Vibe coding refers to writing software by iteratively prompting an AI with natural language rather than manually typing code, until the output matches the desired function.

This approach has lowered the technical bar for cybercrime, letting even mediocre threat actors generate custom, single-use attack tooling that evades traditional signature-based detection.

The intrusion began when an attacker used pre-compromised credentials to establish an RDP session on a domain-joined Windows Server. After staging tools in C:ProgramData, the attacker deployed Untitled1.ps1 within minutes to map the domain’s users, computers, groups, and trusts.

Roughly thirty minutes later, the attacker ran s5cmd.exe, a legitimate Amazon S3 tool frequently abused for data exfiltration, followed by SharpShares.exe to hunt for accessible file shares while filtering out administrative ones.

Researchers reconstructed the script from Windows Event ID 4104 telemetry in the PowerShell Operational log, which captures deployed script blocks.

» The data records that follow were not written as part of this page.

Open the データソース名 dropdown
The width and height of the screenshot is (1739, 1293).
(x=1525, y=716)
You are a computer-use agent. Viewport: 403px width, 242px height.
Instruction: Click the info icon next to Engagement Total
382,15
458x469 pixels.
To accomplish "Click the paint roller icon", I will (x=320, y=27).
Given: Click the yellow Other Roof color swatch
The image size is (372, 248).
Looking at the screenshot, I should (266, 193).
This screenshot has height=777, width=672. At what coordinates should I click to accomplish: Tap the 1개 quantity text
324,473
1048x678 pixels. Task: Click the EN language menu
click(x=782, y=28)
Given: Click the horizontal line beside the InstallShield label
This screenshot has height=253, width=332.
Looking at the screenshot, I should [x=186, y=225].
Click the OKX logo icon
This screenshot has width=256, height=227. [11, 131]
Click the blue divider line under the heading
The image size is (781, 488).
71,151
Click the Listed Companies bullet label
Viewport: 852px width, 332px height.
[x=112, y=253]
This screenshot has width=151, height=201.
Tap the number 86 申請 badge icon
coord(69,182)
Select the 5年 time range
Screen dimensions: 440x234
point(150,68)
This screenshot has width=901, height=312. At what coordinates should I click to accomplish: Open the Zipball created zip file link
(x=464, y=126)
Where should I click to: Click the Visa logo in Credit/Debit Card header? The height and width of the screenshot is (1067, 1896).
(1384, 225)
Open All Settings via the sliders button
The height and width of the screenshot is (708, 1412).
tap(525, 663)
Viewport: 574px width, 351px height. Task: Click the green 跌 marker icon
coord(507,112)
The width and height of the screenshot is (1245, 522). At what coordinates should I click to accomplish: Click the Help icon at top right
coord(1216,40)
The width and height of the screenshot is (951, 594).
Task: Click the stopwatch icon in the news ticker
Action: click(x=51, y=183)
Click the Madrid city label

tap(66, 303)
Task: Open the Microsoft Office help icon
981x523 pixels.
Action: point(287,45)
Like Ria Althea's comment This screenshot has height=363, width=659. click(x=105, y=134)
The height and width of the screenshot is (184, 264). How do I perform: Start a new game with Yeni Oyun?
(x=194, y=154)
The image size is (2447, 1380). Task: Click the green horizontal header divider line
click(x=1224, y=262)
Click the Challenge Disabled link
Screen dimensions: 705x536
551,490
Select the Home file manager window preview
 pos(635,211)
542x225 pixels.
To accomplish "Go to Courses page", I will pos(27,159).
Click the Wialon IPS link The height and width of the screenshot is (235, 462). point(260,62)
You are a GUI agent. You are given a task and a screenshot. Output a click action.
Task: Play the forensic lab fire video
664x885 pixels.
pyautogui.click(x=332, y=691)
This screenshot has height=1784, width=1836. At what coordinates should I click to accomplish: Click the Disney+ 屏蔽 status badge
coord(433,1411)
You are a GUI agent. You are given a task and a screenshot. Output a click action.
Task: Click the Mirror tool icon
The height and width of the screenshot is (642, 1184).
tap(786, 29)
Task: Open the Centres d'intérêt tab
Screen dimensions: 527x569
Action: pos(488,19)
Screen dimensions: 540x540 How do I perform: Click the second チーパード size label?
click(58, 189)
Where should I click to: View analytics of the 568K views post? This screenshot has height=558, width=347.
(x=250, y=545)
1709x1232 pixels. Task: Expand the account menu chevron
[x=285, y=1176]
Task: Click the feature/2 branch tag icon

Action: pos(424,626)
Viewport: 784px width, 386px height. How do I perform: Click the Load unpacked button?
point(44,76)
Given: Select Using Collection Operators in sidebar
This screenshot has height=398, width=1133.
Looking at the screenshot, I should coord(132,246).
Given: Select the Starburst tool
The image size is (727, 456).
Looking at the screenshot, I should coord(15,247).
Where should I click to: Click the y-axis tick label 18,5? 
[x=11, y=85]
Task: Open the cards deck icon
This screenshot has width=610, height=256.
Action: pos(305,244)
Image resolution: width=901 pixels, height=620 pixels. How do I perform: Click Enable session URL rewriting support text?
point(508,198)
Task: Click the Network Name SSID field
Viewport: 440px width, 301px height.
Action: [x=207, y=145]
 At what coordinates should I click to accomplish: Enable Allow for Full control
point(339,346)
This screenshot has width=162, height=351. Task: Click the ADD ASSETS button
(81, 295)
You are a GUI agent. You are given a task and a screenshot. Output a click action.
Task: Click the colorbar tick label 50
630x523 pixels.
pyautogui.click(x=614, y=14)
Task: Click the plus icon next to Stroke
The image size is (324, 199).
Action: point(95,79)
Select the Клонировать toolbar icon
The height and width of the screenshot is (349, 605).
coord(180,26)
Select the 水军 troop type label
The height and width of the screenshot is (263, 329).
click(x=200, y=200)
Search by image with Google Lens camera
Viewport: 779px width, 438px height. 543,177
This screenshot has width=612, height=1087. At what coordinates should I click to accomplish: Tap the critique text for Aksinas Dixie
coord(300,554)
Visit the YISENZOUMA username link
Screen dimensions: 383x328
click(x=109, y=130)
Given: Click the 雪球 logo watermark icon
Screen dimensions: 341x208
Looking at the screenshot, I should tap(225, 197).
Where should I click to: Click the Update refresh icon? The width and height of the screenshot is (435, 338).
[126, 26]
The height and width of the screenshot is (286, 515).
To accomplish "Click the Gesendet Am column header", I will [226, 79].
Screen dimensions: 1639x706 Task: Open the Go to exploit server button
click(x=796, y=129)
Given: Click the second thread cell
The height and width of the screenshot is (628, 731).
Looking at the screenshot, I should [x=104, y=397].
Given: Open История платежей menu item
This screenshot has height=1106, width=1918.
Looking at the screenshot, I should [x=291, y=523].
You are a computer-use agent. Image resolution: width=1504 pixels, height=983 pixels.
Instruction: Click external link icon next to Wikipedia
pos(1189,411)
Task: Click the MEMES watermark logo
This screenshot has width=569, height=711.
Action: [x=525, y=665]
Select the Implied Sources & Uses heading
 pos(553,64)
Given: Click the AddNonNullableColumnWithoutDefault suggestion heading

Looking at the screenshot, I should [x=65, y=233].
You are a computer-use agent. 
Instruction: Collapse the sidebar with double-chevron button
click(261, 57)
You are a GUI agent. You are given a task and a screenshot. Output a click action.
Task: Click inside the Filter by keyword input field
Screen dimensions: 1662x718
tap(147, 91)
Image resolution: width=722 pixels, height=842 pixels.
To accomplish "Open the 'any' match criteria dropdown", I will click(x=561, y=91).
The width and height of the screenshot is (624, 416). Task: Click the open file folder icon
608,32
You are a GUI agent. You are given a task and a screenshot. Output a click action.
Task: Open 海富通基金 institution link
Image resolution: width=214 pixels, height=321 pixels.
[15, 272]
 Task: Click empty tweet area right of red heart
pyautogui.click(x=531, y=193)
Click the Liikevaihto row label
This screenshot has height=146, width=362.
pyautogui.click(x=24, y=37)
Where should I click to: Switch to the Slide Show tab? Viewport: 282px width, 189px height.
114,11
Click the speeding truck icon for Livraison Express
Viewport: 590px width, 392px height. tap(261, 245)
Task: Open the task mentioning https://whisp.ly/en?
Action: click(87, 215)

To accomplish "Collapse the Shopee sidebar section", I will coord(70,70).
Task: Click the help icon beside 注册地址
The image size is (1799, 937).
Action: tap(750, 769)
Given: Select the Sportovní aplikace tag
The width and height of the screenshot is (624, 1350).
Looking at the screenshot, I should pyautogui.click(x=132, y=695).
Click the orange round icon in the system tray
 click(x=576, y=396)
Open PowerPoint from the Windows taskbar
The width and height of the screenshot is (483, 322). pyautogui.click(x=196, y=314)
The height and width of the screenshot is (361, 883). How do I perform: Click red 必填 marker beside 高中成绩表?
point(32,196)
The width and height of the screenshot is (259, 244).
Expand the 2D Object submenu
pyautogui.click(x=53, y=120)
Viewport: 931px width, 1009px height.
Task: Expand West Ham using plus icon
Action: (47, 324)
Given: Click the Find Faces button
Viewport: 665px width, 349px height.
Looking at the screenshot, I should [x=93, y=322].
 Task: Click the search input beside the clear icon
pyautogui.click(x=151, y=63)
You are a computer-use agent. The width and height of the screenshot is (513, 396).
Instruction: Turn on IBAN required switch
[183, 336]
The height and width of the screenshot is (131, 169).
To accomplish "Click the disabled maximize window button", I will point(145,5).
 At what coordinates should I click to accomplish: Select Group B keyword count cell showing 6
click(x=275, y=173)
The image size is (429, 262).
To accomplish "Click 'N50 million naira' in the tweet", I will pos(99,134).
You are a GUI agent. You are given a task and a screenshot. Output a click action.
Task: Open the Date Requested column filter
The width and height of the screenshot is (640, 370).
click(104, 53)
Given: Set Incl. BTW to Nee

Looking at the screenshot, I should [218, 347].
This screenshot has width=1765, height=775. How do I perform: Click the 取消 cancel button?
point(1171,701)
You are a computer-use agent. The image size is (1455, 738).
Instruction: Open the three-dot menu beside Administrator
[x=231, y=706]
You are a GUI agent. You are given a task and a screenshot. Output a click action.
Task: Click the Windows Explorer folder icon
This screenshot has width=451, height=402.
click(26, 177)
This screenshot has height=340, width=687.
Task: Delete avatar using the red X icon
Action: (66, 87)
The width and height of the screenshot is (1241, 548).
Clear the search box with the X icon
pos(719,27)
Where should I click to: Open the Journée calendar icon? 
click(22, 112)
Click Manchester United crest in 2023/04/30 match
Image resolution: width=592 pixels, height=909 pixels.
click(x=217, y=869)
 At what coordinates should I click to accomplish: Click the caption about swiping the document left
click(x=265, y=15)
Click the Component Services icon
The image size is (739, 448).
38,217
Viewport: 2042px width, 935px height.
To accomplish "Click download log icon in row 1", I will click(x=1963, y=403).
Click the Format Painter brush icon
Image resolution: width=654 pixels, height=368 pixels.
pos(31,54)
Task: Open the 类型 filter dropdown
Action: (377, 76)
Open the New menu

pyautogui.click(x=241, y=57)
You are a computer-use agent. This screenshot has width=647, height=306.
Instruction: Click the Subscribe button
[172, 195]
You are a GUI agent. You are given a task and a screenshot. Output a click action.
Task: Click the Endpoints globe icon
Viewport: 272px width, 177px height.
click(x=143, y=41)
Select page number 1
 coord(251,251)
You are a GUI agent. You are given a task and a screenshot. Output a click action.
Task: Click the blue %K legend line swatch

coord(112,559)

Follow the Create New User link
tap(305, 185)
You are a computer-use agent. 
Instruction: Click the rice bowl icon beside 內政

The tool located the domain controller through an over-engineered, five-step cascading fallback method (DNS lookup, nltest, the AD module, environment variables, and a hardcoded backup), then systematically exported AD Users, Computers, Groups, Organizational Units, Subnets, and Trusts into CSV files. It finished by generating a polished AD_Report.html summarizing the harvested data and zipping the entire output folder.

AD Enumeration (Source: Huntress)

Several artifacts betrayed the script’s AI origin. Its title, “100% Working AD Information Gathering Script – FULLY FIXED,” reads like the product of a back-and-forth debugging session with a chatbot.

More damning was an unedited placeholder hostname, “Server1.HR.local,” left inside the fallback logic clear evidence the attacker copy-pasted AI output without customizing it.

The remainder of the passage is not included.